Movement for the Intellectually Disabled of Singapore (MINDS)
- Type: Nonprofit
- Founded: May 1962
- Headquarters: 800 Margaret Drive Singapore 149307
- Key people: Chairman: Mr Geoffrey Ong Chief Executive Officer: Mr Kelvin Koh
- Website: www.minds.org.sg

= Movement for the Intellectually Disabled of Singapore =

Singapore voluntary welfare organisation

Movement for the Intellectually Disabled of Singapore (MINDS) is a voluntary welfare organisation based in Singapore, that provides services for the intellectually disabled. MINDS was founded in 1962, and remains one of the largest charities in Singapore. Over 600 staff and 2,400 beneficiaries are a part of MINDS. Two other organisations, the Association for Persons with Special Needs and Metta School were formed as an offshoot of MINDS.

==History==
In 1960, the Singapore Children's Society initiated several educational and training programmes for intellectually disabled children, leading to the formation of the Singapore Association for Retarded Children (SARC) in 1962. Medical social worker Daisy Vaithilingam was involved in the creation of the group. Along with Vaithliningam, other participants in the creation of MINDS were Warren Fox, Ena Aeria, and Freda Paul. After running the pilot project with the go-ahead of the Singapore Children's Society, they applied for funding from the Rotary Club and received a grant of $10,000.

Beginning with only two teachers and 26 students in a single classroom in Towner Road, the new association rapidly expanded over the 1960s, building special schools at Margaret Drive and Jurong, a sheltered workshop at Geylang, a residential home at Tampines as well as their main administration centre, Lee Kong Chian Centre. SARC started a subcommittee for services for those with less severe intellectual disabilities in 1971 and a youth volunteering group the year after; the subcommittee was split into an independent organisation, the Association for the Educationally Subnormal (AESN), in 1976. In 1983 SARC launched the first early intervention programme in Singapore, prompting other organisations to follow suit and set up an adjunct subcommittee that became Special Olympics Singapore.

Since the term "retarded" had acquired negative connotations and the organisation had started services for adults, SARC changed their name to the Movement for the Intellectually Disabled of Singapore (MINDS) in 1985. In 1987, the organisation benefitted by being primarily funded from The Community Chest of Singapore, and in 1993 MINDS became the largest voluntary welfare organisation in Singapore, with AESN in second place. Relocation of the MINDS special schools, from premises of closed-down primary schools to new buildings with customised facilities, began in 1998. The association started their first social enterprise, a car washing service along Pasir Panjang Road, in 2001. Their residential homes and training centres were merged into the MINDSville@Napiri centre, which opened in 2007, and the relocation programme was completed two years later.

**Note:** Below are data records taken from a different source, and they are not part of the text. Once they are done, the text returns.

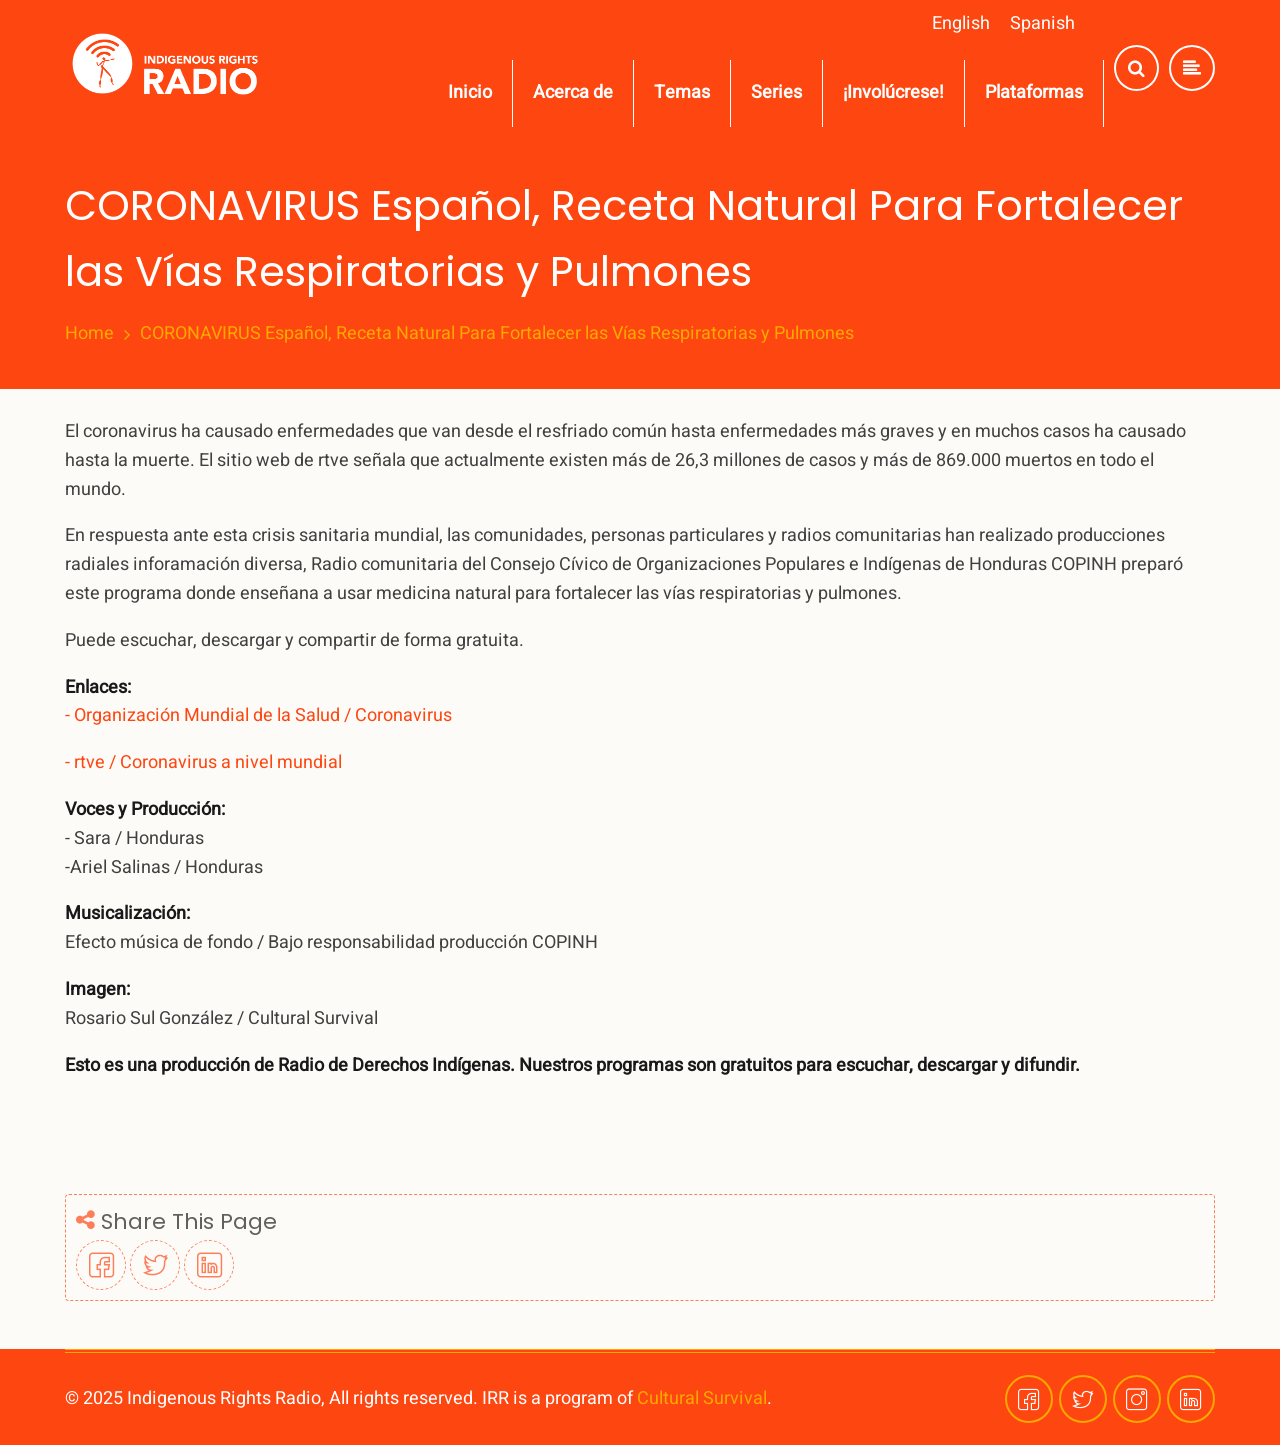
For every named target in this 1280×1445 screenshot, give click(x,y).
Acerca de (573, 92)
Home (89, 334)
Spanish (1042, 23)
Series (776, 92)
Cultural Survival (702, 1398)
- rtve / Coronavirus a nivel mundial (203, 762)
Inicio (470, 92)
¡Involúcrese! (893, 92)
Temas (682, 92)
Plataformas (1034, 92)
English (961, 23)
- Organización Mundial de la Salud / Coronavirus (258, 715)
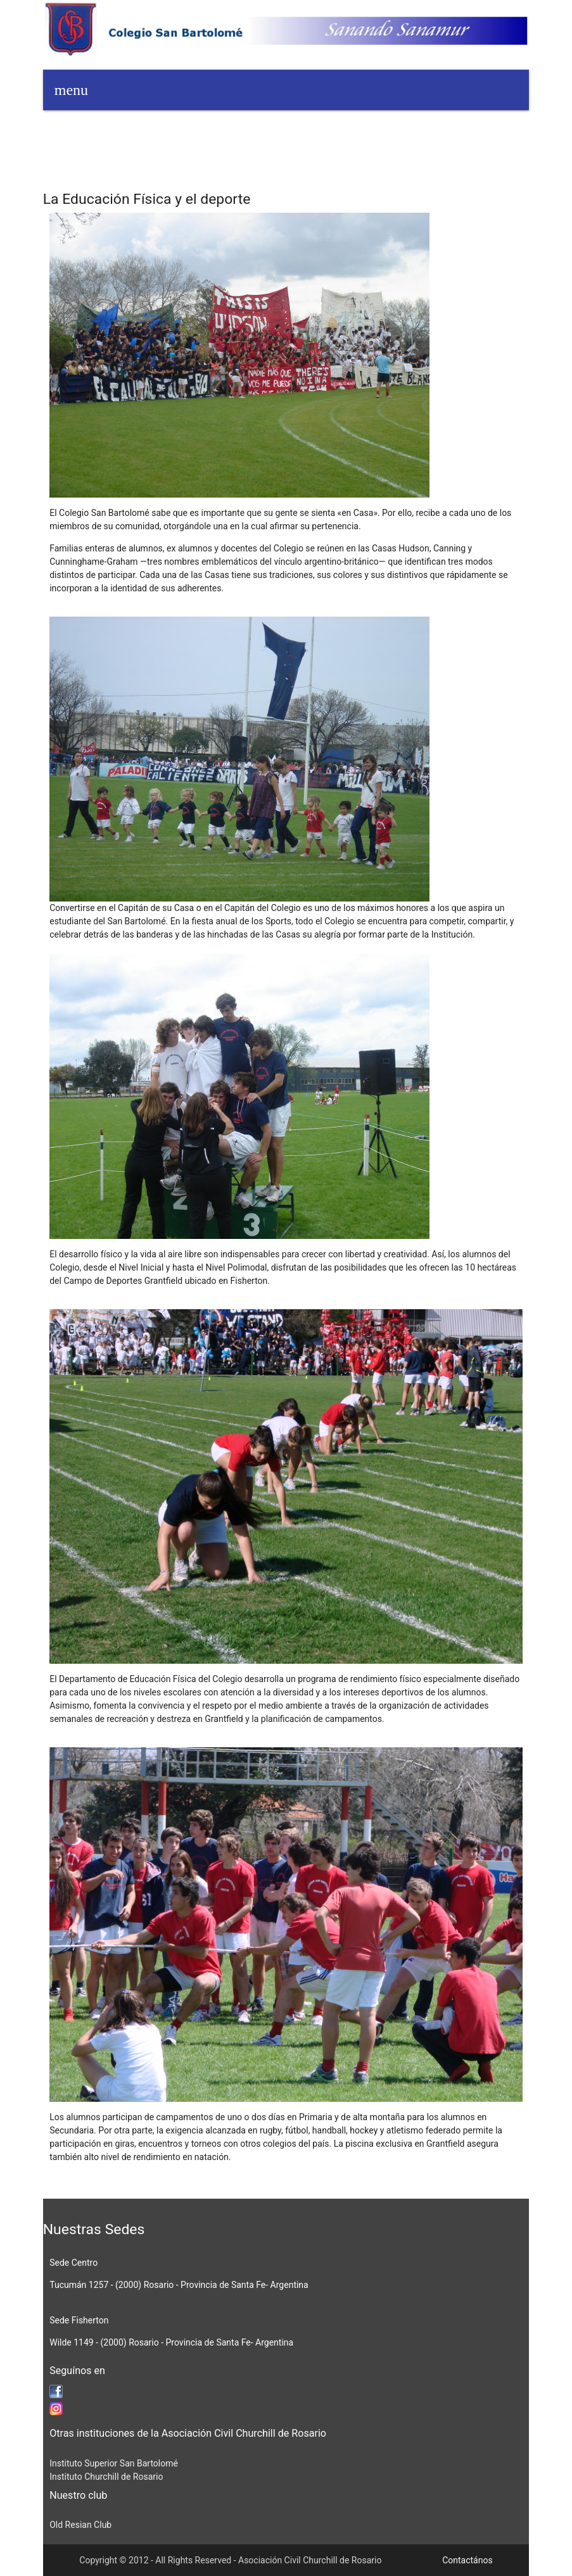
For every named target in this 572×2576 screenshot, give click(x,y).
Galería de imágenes (93, 171)
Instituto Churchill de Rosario (106, 2477)
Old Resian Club (80, 2525)
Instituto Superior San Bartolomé (113, 2463)
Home (65, 130)
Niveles (464, 130)
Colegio (416, 130)
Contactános (467, 2560)
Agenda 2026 (196, 130)
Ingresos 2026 (123, 130)
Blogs (313, 130)
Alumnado (262, 130)
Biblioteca (362, 130)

They run four special schools and a centre called MINDSville@Napiri which offers therapy and residential care. Other MINDS services include sheltered workshops, social enterprises, and day activity centre. MINDS generates yearly expenses of 21 million Singapore dollars, as of 2005. In 2022, MINDS opened the Minds Hub (Central) on Queens Road to provide a variety of services.

== Activities ==

MINDS operates four special schools for intellectually disabled students between the ages of 4 and 18. These schools provide life skills training, such as personal grooming and money management, as well as exposure to common tasks through outings. Students receive physiotherapy, pre-vocational training, and basic instruction in mainstream academic subjects, like languages, mathematics, art, and science. MINDS also offers sheltered workshops where individuals are trained for simple sorting and packing jobs and helps connect them with potential employers.

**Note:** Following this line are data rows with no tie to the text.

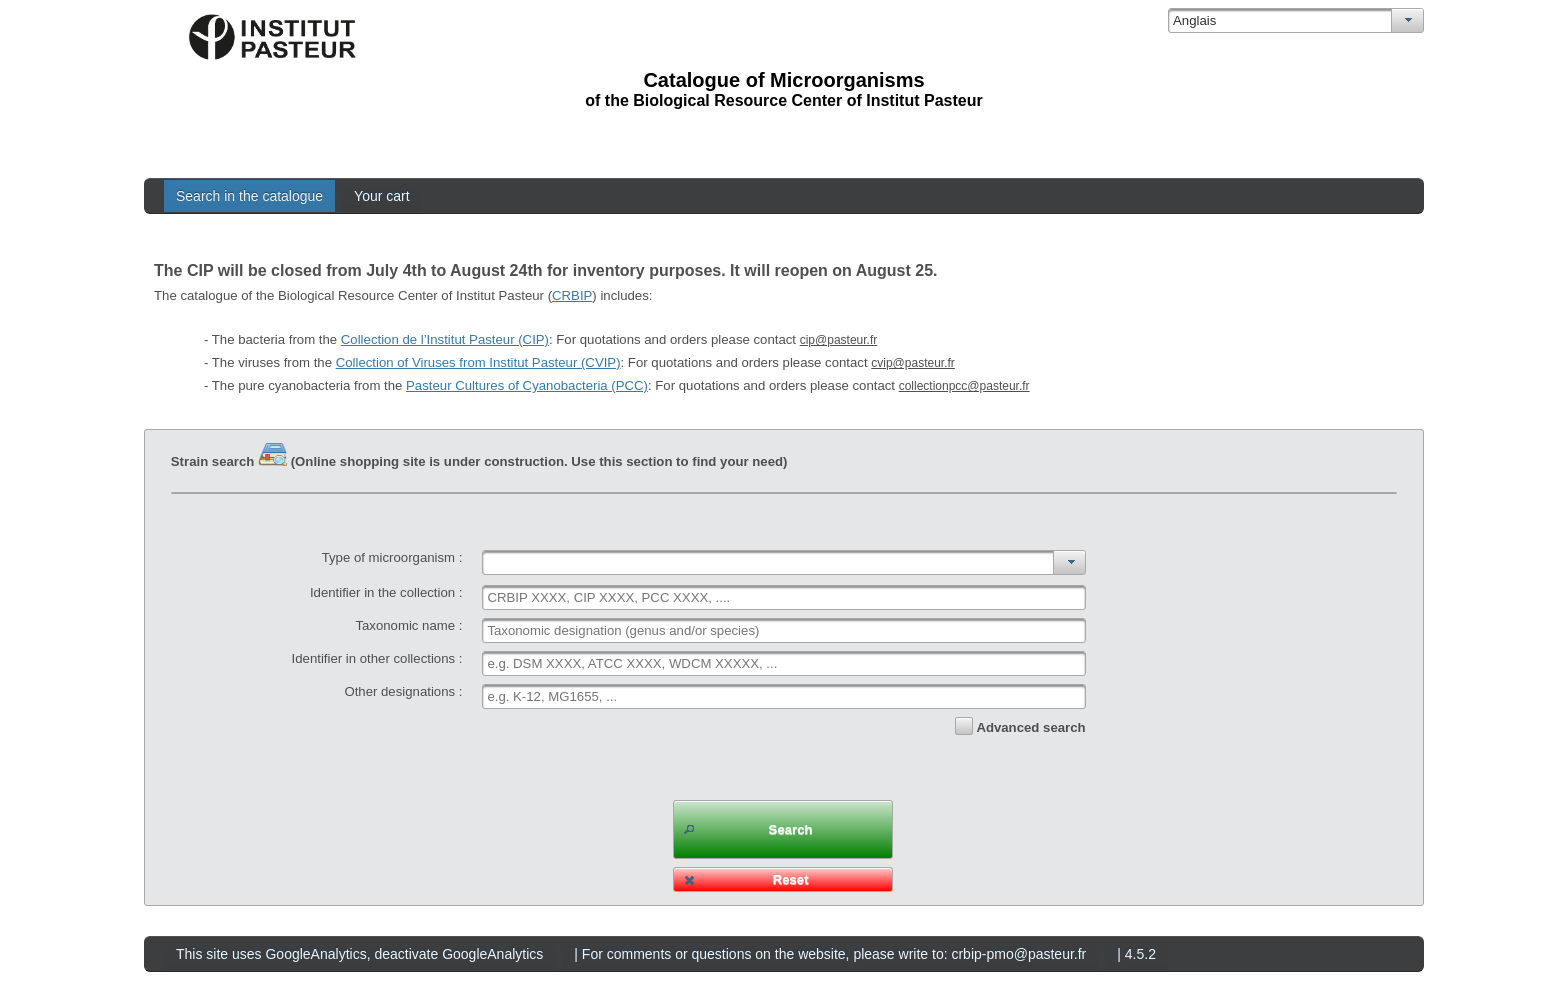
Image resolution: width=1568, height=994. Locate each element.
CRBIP (572, 295)
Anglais (1194, 20)
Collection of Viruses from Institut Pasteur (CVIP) (478, 362)
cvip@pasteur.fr (913, 363)
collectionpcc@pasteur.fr (964, 386)
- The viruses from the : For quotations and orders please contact (579, 362)
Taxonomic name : (408, 625)
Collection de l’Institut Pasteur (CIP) (445, 339)
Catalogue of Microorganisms (783, 80)
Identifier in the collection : (386, 592)
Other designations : (403, 691)
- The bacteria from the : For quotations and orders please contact (540, 339)
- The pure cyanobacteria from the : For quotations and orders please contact (617, 385)
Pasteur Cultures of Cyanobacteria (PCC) (527, 385)
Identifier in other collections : (377, 658)
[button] (783, 830)
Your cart (382, 196)
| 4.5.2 (1136, 954)
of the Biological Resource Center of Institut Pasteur (783, 100)
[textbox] (783, 597)
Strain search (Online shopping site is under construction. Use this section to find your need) (479, 461)
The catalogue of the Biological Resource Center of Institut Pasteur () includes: (403, 295)
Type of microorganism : (392, 557)
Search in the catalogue (249, 196)
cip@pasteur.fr (839, 340)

The MINDS Trusteeship Scheme allows parents of intellectually disabled individuals to deposit savings into a trust account, overseen by a public trustee. After the parents die, MINDS ensures the funds are used for the beneficiary's caregiving. Other services provided by MINDS include counseling, behavior therapy, and rehabilitation, which are primarily offered at their integrated service center, MINDSville@Napiri. The center houses a nursing home for adults with high support needs, a home for intellectually disabled children from broken families, and a hostel for clients who require less-intensive care.

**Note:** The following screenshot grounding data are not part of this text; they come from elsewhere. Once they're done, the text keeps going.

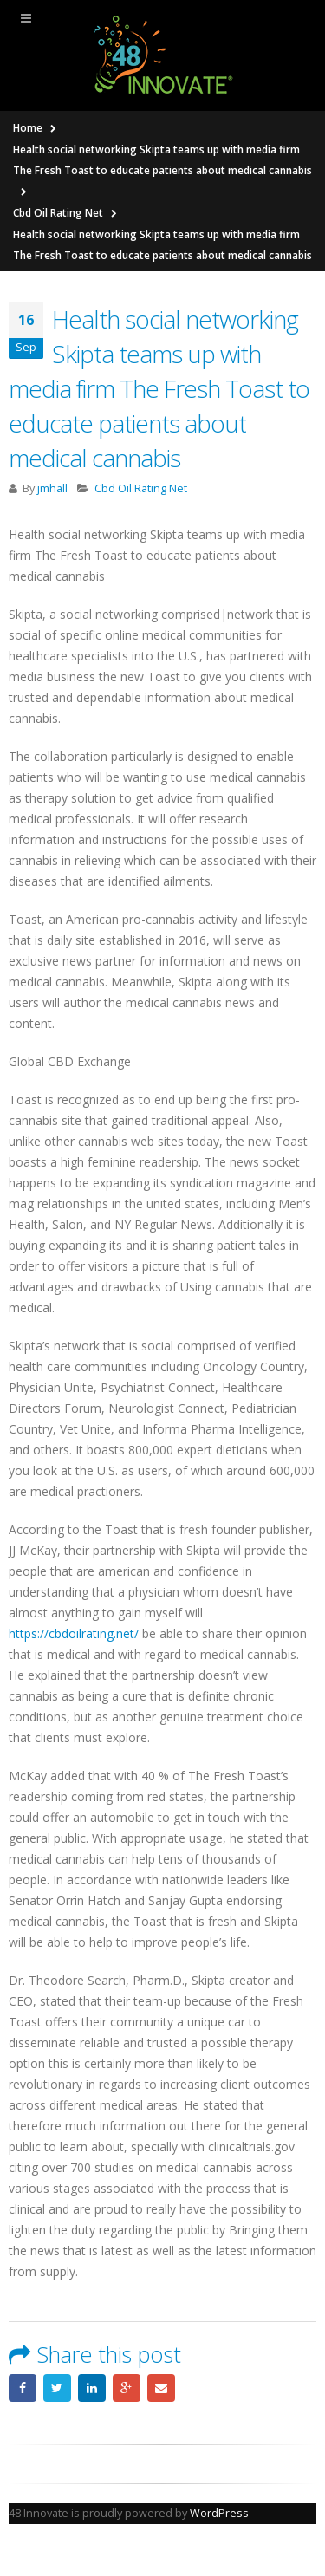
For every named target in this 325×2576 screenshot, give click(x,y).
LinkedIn (92, 2388)
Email (161, 2388)
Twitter (57, 2388)
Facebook (22, 2388)
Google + (126, 2388)
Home (27, 127)
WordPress (219, 2513)
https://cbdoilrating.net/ (74, 1633)
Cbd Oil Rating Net (58, 212)
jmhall (52, 488)
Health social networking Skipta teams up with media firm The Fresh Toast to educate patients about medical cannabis (162, 160)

Additionally, the MINDS Youth Group consists of volunteers who conduct weekly educational, social, and recreational activities for approximately 170 intellectually disabled individuals.

== Awards ==
MINDS has won several awards, including the 2001 President's Social Service Award from the National Council of Social Service and the 2010 Singapore Health Award (Gold) by the Health Promotion Board.

==Management==
The organisation is headed by Chairman Geoffrey Ong and chief executive officer Kelvin Koh, who lead a 15-member executive committee with 10 subcommittees that meet monthly to discuss problems and plan new programmes.

To support events and advocate for the inclusion of People with Intellectual Disability (PWIDs), MINDS is supported by over 4000 volunteers, including corporate and non-corporate members.